====== Extract to read ======
Agreed the problem is to do with farming methods but people should not take them only when they're sick. The idea is to start a COURSE when they're sick and FINISH THE COURSE. Patient ignorance is where a huge problem comes in .

P.S. not specifically criticising India, that's just a part I remember.
 
Last edited:

Techne

Honorary Master
Joined
Sep 28, 2008
Messages
12,851
Garlic has antibiotic properties, so does honey but are they classed as antibiotics? I don't think so. You should not be able to buy antibiotics without a prescription in SA.

Agreed the problem is to do with farming methods but people should not take them only when they're sick. The idea is to start a COURSE when they're sick and FINISH THE COURSE. Patient ignorance is where a huge problem comes in .

P.S. not specifically criticising India, that's just a part I remember.
Actually, evolution is the problem. New genes for resistance evolve. Patient ignorance and farming will just speed it up.

Drug resistance and drug designers will exist for as long as evolution and humans exist :p.
 
Last edited:

ShaunSA

Derailment Squad
Joined
Sep 7, 2005
Messages
49,775
So we can expect bacon eaters to start keeling over in?
 

Xarog

Honorary Master
Joined
Feb 13, 2006
Messages
19,039
I have no idea what you just said.
====== Provided data ======
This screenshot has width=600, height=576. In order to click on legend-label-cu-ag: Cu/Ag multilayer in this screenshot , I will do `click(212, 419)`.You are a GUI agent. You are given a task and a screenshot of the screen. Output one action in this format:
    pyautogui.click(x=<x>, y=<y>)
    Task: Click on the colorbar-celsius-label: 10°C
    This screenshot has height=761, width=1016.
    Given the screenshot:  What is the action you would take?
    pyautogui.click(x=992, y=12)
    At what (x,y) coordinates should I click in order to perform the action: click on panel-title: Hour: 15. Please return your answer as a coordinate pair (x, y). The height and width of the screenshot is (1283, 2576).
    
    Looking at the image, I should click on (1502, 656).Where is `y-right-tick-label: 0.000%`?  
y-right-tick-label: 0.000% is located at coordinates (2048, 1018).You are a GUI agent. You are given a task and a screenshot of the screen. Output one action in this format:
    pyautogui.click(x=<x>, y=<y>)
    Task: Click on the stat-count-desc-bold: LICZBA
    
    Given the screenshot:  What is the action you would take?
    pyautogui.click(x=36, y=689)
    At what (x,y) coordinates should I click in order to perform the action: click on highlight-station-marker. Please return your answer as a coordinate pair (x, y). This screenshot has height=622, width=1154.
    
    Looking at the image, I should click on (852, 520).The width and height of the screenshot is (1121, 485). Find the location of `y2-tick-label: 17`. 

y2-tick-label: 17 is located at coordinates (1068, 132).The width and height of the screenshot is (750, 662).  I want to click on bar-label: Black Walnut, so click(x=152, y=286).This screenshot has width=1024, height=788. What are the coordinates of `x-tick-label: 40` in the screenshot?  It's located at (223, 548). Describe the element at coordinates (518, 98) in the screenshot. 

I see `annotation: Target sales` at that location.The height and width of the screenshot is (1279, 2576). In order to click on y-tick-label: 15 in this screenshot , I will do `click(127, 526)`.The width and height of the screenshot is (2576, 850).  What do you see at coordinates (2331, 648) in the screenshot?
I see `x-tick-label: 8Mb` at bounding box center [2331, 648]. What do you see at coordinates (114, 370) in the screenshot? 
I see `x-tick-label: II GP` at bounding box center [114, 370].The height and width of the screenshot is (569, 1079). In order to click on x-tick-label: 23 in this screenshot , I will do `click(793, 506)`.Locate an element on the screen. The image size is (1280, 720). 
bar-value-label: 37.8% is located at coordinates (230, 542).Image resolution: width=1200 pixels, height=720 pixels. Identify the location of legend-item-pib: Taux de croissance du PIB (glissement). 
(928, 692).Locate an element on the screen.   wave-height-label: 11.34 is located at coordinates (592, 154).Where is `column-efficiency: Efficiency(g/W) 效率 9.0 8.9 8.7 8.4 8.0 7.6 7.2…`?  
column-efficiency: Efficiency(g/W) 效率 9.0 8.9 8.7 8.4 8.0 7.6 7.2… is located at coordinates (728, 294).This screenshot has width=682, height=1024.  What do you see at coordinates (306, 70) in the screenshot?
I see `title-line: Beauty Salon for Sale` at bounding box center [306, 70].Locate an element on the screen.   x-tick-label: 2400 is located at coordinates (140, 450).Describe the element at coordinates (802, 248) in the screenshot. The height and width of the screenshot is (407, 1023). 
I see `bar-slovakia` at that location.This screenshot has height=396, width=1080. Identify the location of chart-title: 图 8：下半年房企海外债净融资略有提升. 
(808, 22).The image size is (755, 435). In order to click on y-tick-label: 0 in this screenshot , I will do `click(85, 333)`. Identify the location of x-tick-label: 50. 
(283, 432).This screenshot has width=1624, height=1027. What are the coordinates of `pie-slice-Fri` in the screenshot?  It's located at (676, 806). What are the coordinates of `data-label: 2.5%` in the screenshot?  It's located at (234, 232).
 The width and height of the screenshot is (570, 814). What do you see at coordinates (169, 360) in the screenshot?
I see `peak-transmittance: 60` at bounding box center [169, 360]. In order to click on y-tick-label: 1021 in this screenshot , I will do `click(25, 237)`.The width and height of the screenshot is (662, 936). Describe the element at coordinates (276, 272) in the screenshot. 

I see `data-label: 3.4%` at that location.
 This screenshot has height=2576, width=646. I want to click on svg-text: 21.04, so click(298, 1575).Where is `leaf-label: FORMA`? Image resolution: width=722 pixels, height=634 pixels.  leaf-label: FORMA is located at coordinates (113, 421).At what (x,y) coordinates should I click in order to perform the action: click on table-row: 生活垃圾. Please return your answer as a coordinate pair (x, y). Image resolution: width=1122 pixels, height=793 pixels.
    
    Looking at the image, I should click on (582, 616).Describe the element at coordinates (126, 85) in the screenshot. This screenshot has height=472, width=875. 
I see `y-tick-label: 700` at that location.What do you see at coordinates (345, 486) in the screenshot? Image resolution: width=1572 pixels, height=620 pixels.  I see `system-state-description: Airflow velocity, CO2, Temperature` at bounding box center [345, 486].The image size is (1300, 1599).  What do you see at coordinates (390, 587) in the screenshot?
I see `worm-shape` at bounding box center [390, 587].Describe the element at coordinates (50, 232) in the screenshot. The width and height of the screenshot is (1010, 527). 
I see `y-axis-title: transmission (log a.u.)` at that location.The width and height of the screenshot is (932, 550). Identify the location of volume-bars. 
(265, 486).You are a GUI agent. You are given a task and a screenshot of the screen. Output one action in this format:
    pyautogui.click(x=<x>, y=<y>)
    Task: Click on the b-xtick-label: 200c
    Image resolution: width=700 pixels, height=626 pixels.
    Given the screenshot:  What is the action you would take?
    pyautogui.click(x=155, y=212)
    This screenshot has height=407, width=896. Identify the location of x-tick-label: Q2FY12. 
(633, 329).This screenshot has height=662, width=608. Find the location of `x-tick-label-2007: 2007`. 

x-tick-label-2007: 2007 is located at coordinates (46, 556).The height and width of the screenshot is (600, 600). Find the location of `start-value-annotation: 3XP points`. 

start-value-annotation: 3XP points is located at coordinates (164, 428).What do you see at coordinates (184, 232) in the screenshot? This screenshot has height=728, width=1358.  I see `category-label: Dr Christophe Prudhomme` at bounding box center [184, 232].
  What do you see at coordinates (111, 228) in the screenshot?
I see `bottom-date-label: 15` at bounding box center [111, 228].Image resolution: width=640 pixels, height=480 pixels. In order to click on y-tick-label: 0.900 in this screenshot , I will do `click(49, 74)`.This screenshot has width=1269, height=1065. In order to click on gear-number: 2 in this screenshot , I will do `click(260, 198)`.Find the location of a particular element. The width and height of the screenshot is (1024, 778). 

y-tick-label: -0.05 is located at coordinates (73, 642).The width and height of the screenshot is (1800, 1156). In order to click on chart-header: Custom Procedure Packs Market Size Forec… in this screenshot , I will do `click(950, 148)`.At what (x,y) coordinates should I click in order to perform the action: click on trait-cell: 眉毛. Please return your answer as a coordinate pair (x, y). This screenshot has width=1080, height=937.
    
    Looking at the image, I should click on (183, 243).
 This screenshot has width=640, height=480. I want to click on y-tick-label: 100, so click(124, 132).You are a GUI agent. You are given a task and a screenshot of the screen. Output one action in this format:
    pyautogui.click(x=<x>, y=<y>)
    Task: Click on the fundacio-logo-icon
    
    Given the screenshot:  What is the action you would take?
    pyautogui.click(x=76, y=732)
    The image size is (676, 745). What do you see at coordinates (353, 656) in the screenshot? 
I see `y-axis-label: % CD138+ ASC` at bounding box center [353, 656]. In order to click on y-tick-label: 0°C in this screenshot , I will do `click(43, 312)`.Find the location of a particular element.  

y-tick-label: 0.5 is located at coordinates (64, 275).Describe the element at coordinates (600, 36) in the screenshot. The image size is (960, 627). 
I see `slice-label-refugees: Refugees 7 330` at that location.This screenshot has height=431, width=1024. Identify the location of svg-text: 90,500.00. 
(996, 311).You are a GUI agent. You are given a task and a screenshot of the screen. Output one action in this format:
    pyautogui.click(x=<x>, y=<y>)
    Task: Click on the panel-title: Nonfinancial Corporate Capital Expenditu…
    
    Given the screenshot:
======
List every username in the antibiotics forum thread that is shown with a join date, and give that date for each.

Techne: Sep 28, 2008
ShaunSA: Sep 7, 2005
Xarog: Feb 13, 2006